June 13 (Bloomberg) -- Australia, the world’s second-biggest wheat exporter, lowered its output forecast as dry weather delayed plantings, deepening global supply cuts caused by droughts from Russia to the U.S.
Production may reach 24.1 million metric tons in 2012-2013, 6.2 percent below the 25.7 million tons estimated in March and the lowest level since 2009-2010, the Australian Bureau of Agricultural and Resource Economics and Sciences said today. The country harvested a record 29.5 million tons in 2011-2012. Exports may drop to 20.5 million tons in the year starting Oct. 1 from last year’s 22.3 million tons.
Wheat has tumbled 20 percent in the past year as global harvests recovered from a three-year low in 2010-2011. Prices yesterday dropped to the lowest level in almost a week after the U.S. Department of Agriculture said world stockpiles in the 12 months ending May 31 will be larger than analysts expected. A smaller Australian crop would cut global stockpiles next year.
“The Abares number reflects the dryness that we’ve had recently,” Michael Creed, an agribusiness economist at National Australia Bank Ltd., said by phone from Melbourne. “We’ve seen a downgrade in global wheat stocks and there might, in turn, be a rising premium on milling-quality wheat,” he said referring to a 1.3 percent cut in the USDA’s May forecast for inventories. “It certainly does provide a bullish outlook for prices.”
The state of Western Australia, the country’s largest grower, had below-average rainfall in April and May, according to the Bureau of Meteorology, boosting concerns that dry conditions may curb planting.
Wheat for July delivery gained as much as 1.1 percent to $6.225 a bushel on the Chicago Board of Trade and was at $6.21 at 4:54 p.m. in Singapore. Futures dropped yesterday as much as 2.7 percent to $6.1325, the lowest price since June 6.

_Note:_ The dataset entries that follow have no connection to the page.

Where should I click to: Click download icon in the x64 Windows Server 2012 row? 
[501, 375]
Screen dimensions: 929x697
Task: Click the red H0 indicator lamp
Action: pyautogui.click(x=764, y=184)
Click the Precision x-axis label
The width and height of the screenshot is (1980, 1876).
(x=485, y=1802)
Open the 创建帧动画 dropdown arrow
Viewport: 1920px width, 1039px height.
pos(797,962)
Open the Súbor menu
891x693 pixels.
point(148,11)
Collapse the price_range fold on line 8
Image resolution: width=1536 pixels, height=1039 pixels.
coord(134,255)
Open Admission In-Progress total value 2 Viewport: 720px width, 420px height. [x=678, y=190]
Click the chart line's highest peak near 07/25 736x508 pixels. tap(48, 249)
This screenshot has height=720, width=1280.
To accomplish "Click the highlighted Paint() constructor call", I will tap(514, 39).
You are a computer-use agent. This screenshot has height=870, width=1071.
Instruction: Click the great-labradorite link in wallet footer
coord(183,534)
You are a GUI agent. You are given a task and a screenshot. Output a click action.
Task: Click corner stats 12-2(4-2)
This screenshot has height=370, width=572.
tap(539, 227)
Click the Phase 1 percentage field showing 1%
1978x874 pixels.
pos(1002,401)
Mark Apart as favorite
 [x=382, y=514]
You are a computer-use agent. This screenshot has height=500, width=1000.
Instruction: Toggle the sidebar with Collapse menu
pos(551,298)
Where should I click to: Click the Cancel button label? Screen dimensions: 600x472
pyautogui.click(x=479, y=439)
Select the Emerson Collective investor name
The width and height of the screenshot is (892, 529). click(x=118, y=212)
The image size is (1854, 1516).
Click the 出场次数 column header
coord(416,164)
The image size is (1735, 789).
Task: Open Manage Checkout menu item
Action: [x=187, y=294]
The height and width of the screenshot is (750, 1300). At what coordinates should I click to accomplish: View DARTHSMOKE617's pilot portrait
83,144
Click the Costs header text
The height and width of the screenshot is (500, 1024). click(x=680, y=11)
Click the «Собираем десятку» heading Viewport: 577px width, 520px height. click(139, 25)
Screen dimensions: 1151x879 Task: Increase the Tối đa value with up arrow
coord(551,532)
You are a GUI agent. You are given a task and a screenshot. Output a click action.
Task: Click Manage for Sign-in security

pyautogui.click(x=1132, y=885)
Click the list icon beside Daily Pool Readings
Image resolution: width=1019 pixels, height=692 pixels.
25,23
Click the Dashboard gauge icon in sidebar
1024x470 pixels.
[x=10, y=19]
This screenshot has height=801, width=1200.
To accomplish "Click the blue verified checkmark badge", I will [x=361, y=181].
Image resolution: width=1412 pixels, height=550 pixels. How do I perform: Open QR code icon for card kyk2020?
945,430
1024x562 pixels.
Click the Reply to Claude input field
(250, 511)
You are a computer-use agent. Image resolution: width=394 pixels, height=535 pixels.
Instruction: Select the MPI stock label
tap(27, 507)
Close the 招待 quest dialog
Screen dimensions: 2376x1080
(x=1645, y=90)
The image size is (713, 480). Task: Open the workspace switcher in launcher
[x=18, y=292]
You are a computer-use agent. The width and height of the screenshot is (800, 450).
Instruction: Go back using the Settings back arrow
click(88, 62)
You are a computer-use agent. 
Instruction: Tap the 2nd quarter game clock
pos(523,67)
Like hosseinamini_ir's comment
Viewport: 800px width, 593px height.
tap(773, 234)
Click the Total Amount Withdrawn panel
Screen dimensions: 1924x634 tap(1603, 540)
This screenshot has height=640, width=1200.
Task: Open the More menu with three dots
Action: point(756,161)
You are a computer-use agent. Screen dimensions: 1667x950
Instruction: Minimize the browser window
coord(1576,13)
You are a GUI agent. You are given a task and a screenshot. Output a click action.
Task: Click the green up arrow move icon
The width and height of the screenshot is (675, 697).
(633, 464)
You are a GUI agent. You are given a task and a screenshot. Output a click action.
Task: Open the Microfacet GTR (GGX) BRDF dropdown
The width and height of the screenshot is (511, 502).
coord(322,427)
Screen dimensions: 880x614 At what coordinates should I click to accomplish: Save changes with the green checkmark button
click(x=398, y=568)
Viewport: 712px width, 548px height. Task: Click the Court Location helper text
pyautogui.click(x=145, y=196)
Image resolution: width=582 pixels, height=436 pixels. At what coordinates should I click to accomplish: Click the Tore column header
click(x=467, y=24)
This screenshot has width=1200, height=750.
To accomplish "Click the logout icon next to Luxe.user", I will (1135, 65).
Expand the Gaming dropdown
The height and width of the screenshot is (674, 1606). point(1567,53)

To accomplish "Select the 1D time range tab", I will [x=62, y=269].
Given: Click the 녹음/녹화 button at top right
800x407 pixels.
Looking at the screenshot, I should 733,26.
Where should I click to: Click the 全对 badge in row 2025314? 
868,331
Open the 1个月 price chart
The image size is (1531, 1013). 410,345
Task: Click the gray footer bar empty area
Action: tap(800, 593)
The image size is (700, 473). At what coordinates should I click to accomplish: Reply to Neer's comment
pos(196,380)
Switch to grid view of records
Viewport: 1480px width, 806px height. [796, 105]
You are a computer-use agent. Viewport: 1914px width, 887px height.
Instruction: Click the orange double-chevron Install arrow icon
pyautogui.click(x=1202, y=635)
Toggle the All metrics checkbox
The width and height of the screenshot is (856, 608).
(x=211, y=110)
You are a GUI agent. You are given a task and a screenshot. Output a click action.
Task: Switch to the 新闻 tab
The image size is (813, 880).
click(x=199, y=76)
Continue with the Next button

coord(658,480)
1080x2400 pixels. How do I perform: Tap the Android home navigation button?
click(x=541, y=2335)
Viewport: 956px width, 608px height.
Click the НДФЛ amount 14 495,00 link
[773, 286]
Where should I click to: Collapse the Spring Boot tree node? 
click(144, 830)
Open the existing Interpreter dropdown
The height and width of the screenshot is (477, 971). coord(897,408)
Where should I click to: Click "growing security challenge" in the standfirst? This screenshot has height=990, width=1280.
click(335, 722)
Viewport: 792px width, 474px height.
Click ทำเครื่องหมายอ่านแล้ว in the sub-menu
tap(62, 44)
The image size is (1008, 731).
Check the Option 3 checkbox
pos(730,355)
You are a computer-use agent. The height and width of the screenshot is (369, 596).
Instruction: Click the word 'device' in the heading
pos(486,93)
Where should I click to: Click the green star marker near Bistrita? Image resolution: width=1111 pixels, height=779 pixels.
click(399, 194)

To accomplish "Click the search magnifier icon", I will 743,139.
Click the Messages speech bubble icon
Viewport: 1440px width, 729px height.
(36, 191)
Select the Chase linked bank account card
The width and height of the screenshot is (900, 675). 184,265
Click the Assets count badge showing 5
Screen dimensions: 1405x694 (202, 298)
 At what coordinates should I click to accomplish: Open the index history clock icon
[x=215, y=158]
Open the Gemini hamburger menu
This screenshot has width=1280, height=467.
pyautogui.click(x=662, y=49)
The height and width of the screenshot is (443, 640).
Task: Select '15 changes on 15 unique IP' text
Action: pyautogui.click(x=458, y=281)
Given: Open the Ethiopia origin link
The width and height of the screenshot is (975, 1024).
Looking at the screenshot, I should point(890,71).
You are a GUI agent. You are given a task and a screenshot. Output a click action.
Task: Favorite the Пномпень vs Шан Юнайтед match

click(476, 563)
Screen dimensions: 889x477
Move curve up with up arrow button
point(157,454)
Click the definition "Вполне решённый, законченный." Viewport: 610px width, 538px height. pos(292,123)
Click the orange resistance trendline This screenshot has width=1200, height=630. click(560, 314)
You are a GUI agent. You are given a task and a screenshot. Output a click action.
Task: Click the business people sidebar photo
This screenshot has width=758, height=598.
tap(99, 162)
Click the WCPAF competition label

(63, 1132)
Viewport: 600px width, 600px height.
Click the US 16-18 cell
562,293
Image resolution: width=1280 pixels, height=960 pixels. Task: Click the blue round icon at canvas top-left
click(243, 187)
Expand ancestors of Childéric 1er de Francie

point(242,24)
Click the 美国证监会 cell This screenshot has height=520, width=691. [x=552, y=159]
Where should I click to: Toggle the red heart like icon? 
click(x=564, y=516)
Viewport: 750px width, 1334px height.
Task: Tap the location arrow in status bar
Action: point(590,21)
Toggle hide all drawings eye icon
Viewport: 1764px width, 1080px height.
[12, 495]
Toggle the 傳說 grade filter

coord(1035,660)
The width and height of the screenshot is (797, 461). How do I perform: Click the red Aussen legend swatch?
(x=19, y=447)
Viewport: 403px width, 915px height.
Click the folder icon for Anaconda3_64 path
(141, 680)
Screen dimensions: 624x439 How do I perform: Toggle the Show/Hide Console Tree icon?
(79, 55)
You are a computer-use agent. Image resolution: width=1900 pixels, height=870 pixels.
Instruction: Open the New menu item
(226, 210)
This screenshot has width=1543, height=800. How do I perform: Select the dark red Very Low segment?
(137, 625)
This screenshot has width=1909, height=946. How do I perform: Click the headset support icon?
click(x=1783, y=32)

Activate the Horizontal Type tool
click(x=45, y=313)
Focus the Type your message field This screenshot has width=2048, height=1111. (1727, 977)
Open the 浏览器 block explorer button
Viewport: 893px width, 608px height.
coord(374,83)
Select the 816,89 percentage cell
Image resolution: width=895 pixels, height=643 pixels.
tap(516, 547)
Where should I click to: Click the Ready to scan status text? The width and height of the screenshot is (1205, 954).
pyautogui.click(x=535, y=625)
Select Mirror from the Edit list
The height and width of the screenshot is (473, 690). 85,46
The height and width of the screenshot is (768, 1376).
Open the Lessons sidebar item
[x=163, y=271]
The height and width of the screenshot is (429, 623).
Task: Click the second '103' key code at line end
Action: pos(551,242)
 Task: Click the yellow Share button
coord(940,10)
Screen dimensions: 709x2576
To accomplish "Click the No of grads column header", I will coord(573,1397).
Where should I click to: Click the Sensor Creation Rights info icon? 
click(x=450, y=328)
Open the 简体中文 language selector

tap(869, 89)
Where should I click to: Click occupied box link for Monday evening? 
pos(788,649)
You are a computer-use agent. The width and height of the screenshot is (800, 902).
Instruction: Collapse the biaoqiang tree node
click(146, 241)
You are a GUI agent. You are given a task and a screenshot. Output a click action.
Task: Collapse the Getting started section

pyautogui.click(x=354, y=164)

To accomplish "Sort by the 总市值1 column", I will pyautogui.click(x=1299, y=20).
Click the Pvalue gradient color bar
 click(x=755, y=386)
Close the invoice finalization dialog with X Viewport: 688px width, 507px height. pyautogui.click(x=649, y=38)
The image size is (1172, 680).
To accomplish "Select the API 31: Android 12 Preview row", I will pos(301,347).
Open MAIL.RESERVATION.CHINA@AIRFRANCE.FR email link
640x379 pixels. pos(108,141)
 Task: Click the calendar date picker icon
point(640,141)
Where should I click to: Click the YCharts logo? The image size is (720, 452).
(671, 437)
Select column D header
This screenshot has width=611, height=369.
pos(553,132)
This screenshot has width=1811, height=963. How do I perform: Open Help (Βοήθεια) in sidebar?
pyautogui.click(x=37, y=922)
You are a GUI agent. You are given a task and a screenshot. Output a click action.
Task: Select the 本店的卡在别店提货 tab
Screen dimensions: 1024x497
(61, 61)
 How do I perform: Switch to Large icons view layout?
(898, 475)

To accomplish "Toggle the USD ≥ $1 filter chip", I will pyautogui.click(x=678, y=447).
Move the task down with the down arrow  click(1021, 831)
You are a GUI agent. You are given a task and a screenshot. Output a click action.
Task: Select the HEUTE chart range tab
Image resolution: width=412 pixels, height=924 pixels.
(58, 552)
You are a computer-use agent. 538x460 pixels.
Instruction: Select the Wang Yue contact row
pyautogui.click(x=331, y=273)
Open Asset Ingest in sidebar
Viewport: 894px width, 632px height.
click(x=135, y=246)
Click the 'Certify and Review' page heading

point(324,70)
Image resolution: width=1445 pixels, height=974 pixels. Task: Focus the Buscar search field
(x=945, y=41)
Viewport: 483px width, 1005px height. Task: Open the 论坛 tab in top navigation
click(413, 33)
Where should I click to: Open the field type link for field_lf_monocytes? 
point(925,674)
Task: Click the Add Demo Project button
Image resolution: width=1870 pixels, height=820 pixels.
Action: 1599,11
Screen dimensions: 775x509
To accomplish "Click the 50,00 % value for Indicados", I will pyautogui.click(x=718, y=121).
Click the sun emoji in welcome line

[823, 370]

World stockpiles will total 185.76 million tons at the end of the season, down from 188.13 million tons predicted in May, the USDA said yesterday. Analysts surveyed by Bloomberg before the report expected 185.06 million tons as hot, dry weather threatened crops in the U.S., Russia and Ukraine. Output will reach 672.06 million tons, compared with 677.56 million tons estimated last month, it said.
Growers in the U.S., the biggest exporter, will produce 2.234 billion bushels (60.8 million tons) in the year that began June 1, the USDA said. That’s down from 2.245 billion bushels forecast in May. Production in Russia, projected to be the fourth-largest shipper in 2012-2013, will total 53 million tons, compared with 56 million estimated in May, it said. Australia will produce 26 million tons and export 20.5 million tons in the year ending September 2013, it said.
The area planted to wheat in Australia may total 13.4 million hectares (33 million acres), from 13.7 million hectares estimated in March, Abares said. Total winter-crop output, including wheat, barley and canola, may total 38.5 million tons in 2012-2013, compared with 45.5 million tons a year earlier, the bureau said.
“Winter-crop production will be reliant on timely rainfall over winter and spring, particularly in Western Australia and some eastern cropping areas where sandy soils have lower water-holding capacity,” the bureau’s acting Executive Director Kim Ritman said in a separate statement.
Wheat output in Western Australia may be 8.7 million tons, down from 11.7 million tons last year, said Abares. Production in New South Wales, the second-biggest grower, may decline 13 percent to 6.9 million tons, it said. The country produced 21.8 million tons in 2009-2010, according to Abares data.
Cotton production in Australia, set to be the second-biggest exporter, may reach 1.05 million tons compared with 1.075 million tons forecast in March, the bureau said. The harvest was a record 1.08 million tons last year.
Prices of cotton have slumped 24 percent this year on concerns that Europe’s debt woes and a faltering world economy will erode demand, and on signs supply will be ample. Global stockpiles on July 31, 2013, may total 74.51 million bales of 480 pounds each, up from 73.75 million bales projected in May, the USDA said.
The country’s canola production is forecast at 2.94 million tons, up from 2.93 million tons forecast in March, Abares said. Output may total 2.97 million tons in 2012-2013, the Australian Oilseeds Federation said May 16.
The bureau cut its forecast for barley production to 7.3 million tons from 9 million tons estimated in March.